Show every line in the records below that contains the word "checkbox".

WORKING DATA section start

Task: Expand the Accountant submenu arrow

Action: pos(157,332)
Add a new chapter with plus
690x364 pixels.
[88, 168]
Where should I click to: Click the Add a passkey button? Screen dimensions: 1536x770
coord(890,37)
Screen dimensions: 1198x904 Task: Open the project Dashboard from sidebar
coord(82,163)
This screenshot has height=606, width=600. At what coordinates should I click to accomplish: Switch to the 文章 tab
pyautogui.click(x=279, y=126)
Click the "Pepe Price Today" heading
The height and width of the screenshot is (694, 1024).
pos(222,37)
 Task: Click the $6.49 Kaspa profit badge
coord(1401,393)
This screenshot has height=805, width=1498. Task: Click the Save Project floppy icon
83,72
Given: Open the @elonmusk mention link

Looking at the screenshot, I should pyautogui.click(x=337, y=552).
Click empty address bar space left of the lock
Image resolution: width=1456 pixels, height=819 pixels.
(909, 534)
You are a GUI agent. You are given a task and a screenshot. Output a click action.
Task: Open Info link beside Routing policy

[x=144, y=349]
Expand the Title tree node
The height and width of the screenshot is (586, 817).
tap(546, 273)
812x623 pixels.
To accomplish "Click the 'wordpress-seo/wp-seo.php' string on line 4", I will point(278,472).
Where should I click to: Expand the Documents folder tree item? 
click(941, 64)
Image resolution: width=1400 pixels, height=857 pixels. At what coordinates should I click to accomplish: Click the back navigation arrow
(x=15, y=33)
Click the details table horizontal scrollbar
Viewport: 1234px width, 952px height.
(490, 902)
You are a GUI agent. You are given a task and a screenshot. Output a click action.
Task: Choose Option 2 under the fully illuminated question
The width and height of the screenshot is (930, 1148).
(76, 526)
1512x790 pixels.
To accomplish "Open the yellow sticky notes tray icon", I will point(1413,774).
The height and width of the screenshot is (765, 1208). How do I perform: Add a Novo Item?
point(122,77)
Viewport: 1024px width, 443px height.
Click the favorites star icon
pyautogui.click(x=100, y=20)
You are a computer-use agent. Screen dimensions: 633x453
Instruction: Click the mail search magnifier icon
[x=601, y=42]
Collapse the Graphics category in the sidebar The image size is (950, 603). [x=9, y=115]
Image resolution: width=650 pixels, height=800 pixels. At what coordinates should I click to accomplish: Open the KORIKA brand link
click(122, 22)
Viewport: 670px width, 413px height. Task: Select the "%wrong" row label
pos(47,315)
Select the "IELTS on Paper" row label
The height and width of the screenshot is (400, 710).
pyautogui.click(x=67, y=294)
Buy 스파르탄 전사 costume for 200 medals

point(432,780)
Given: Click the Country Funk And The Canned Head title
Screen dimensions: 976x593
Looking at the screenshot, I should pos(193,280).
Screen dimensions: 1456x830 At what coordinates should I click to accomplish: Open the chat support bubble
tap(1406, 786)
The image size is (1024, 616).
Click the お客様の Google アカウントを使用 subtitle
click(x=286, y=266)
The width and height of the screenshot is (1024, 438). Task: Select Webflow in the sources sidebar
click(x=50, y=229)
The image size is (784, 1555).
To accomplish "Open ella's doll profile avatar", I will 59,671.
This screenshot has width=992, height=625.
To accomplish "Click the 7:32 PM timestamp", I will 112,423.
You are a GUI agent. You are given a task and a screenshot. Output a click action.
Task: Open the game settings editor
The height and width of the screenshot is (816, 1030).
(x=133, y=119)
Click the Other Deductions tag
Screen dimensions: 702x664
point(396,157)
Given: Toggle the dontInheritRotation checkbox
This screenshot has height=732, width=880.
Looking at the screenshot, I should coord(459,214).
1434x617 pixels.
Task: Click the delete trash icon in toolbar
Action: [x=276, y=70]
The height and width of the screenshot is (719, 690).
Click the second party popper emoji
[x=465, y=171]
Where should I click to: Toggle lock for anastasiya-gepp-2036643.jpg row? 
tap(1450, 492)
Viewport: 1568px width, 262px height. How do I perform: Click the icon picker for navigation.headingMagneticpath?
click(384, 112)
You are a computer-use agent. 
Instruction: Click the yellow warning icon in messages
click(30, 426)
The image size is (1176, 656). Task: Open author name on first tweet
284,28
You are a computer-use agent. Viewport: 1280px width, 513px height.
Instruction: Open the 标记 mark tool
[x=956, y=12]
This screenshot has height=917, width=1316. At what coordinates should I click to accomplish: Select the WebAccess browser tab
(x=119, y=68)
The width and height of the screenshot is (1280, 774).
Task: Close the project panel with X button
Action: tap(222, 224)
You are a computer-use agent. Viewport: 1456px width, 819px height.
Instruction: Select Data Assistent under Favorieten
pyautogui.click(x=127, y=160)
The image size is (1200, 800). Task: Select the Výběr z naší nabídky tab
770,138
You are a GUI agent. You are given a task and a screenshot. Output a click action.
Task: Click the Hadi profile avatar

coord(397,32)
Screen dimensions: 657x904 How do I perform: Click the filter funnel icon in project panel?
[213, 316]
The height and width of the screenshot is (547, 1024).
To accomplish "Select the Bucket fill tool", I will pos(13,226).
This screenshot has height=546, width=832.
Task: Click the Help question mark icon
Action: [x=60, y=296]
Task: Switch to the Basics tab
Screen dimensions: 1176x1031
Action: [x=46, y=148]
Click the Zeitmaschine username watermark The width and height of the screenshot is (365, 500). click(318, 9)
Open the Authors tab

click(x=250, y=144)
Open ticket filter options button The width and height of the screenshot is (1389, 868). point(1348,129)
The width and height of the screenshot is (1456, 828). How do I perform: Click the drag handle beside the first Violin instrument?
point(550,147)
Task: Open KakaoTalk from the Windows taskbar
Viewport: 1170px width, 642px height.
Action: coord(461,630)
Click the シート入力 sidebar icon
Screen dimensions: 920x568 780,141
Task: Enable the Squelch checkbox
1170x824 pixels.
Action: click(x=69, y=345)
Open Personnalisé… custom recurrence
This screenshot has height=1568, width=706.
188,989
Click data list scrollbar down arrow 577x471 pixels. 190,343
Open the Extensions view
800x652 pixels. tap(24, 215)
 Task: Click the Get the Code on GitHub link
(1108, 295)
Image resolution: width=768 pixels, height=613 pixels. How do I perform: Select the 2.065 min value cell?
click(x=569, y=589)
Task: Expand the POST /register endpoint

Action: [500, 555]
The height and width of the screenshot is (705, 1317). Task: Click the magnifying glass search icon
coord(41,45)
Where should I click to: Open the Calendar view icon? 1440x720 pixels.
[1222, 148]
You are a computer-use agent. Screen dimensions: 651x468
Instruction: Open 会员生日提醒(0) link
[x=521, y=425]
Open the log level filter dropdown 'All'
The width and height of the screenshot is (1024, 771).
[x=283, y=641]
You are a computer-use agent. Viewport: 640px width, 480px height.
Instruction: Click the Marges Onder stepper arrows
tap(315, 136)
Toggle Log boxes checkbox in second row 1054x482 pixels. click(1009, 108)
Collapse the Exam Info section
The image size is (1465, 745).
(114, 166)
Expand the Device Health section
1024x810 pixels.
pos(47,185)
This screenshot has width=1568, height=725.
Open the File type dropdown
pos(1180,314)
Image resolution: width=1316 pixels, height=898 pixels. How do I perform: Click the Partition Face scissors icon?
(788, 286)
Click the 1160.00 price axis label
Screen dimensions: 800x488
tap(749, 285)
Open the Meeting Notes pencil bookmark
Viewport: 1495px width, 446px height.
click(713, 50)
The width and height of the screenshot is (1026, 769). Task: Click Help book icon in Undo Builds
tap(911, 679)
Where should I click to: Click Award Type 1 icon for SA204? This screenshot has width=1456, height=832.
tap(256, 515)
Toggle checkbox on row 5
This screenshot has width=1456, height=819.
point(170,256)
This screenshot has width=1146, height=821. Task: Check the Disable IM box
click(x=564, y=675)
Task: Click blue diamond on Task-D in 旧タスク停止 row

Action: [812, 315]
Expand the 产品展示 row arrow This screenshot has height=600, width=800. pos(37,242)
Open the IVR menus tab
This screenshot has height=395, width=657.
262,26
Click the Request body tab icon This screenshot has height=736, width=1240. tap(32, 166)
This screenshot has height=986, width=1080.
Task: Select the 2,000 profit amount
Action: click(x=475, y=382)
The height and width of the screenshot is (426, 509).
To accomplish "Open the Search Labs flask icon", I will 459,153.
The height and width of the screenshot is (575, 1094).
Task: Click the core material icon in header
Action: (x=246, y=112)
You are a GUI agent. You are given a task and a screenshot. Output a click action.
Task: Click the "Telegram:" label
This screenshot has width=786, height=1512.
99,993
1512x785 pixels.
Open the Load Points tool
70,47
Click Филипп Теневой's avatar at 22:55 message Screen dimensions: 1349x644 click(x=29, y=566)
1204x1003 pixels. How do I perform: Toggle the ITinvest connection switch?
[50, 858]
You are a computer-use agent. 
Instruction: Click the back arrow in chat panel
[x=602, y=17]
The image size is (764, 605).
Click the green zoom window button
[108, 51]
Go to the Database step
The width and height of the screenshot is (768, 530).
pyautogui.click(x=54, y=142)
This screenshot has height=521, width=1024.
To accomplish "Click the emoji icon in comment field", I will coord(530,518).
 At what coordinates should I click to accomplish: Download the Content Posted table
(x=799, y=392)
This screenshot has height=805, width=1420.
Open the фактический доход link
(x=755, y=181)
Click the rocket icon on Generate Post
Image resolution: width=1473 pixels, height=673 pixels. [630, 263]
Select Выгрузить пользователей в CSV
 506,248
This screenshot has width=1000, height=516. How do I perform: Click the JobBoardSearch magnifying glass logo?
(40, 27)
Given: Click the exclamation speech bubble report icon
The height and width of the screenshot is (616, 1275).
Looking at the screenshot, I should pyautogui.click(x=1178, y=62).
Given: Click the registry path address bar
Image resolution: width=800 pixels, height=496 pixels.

WORKING DATA section end

REPLY
Given: Toggle the dontInheritRotation checkbox
Task: Enable the Squelch checkbox
Toggle Log boxes checkbox in second row 1054x482 pixels. click(1009, 108)
Toggle checkbox on row 5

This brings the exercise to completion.